__Exercise__. In the material below, find all lines with the string "Sort" and copy them.
+ + + + +
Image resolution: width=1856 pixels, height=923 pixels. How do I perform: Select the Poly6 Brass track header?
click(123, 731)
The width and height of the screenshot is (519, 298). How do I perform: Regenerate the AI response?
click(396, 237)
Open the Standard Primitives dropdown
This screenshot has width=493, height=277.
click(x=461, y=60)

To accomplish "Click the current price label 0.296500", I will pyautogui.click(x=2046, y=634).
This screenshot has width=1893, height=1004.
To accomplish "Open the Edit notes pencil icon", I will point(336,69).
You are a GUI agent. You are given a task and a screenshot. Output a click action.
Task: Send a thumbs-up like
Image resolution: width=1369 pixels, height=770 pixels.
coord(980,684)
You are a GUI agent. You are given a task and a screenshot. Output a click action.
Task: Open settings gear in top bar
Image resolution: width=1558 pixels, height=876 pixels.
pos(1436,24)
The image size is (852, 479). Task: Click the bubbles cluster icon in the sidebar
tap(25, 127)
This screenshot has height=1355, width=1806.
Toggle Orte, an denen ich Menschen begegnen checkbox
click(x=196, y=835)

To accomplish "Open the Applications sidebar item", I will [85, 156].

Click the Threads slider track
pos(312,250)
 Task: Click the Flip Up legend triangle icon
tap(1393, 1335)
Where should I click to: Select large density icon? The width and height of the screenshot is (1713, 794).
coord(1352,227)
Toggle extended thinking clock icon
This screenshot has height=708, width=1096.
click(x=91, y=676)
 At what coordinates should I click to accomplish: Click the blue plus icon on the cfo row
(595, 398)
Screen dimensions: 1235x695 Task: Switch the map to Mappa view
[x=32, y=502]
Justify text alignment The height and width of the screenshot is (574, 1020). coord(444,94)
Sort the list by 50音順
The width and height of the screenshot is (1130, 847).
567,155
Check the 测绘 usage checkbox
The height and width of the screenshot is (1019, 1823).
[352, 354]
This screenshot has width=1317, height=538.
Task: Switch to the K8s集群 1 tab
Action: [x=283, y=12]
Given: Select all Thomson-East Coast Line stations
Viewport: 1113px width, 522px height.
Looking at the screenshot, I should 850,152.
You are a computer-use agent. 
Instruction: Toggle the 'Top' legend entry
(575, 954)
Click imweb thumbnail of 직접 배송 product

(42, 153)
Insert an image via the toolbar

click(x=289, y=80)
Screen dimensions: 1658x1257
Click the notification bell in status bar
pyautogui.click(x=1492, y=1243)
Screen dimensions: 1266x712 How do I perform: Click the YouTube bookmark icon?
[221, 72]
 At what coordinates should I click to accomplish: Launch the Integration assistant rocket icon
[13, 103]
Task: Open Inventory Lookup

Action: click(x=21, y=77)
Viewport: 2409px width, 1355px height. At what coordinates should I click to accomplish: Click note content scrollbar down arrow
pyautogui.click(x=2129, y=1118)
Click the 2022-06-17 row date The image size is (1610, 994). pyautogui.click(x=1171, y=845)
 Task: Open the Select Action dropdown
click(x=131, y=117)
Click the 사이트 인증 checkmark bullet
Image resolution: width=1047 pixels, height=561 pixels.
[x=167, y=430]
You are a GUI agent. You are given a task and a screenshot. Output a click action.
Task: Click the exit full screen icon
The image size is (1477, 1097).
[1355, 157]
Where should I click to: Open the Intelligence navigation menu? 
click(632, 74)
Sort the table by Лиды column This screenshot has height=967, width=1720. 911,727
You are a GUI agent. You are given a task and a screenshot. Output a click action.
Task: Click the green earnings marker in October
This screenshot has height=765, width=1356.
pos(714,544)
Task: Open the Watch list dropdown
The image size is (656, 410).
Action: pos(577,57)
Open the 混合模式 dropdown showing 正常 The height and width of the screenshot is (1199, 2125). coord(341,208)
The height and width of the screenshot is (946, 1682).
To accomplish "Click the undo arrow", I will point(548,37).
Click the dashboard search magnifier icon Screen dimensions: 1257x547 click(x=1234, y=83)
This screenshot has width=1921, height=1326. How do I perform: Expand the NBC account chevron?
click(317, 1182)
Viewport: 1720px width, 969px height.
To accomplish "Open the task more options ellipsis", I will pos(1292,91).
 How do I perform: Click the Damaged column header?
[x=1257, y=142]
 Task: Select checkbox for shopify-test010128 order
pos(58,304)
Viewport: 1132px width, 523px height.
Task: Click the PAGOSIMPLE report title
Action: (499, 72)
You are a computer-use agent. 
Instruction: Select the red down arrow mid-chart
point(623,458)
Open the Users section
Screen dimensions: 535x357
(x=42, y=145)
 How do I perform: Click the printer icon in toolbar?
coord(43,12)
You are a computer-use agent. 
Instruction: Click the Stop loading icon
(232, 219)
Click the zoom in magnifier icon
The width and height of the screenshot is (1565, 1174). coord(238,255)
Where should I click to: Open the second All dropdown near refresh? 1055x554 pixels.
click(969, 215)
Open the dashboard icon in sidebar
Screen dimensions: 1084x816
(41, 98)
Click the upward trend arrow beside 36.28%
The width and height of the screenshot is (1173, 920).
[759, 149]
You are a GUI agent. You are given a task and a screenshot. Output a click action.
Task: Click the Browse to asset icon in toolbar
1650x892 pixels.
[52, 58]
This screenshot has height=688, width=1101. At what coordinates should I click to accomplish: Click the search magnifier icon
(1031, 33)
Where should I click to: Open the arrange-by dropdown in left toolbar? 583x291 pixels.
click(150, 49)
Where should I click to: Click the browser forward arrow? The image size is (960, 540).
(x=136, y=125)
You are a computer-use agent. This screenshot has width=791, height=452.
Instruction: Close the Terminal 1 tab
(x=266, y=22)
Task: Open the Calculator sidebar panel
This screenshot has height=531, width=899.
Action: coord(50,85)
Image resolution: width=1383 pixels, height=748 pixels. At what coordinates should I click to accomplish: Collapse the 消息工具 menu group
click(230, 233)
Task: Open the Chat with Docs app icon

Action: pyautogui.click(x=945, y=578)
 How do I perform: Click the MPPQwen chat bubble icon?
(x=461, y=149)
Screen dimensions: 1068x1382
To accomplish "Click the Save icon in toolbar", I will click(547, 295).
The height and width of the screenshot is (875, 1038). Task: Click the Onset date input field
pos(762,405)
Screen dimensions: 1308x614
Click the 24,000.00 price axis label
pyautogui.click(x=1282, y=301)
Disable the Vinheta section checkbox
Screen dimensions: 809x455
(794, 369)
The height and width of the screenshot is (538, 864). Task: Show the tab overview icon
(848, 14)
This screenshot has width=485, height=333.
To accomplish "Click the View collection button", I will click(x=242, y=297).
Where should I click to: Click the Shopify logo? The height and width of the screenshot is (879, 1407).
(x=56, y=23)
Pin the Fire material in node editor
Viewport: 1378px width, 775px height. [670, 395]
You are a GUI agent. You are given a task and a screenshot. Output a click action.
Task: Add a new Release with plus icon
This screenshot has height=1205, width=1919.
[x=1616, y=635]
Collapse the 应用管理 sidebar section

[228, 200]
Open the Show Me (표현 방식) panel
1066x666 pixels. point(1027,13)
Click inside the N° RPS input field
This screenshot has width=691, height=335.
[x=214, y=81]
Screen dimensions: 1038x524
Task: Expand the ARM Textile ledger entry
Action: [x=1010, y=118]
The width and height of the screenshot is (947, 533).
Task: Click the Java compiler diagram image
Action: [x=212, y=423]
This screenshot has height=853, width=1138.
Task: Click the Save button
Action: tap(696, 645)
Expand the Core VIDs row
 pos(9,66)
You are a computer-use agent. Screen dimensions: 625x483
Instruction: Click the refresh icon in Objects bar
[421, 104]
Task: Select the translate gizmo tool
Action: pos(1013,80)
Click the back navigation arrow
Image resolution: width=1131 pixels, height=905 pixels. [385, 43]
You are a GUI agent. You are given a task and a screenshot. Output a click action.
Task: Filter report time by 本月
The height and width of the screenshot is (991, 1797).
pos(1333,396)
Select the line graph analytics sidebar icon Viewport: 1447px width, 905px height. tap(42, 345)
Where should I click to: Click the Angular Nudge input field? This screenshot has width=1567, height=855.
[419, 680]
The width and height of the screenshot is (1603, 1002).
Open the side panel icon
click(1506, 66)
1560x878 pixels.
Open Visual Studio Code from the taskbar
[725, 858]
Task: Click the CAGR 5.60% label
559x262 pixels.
+ + + + +
__Completed task__.
Sort the list by 50音順
Sort the table by Лиды column This screenshot has height=967, width=1720. 911,727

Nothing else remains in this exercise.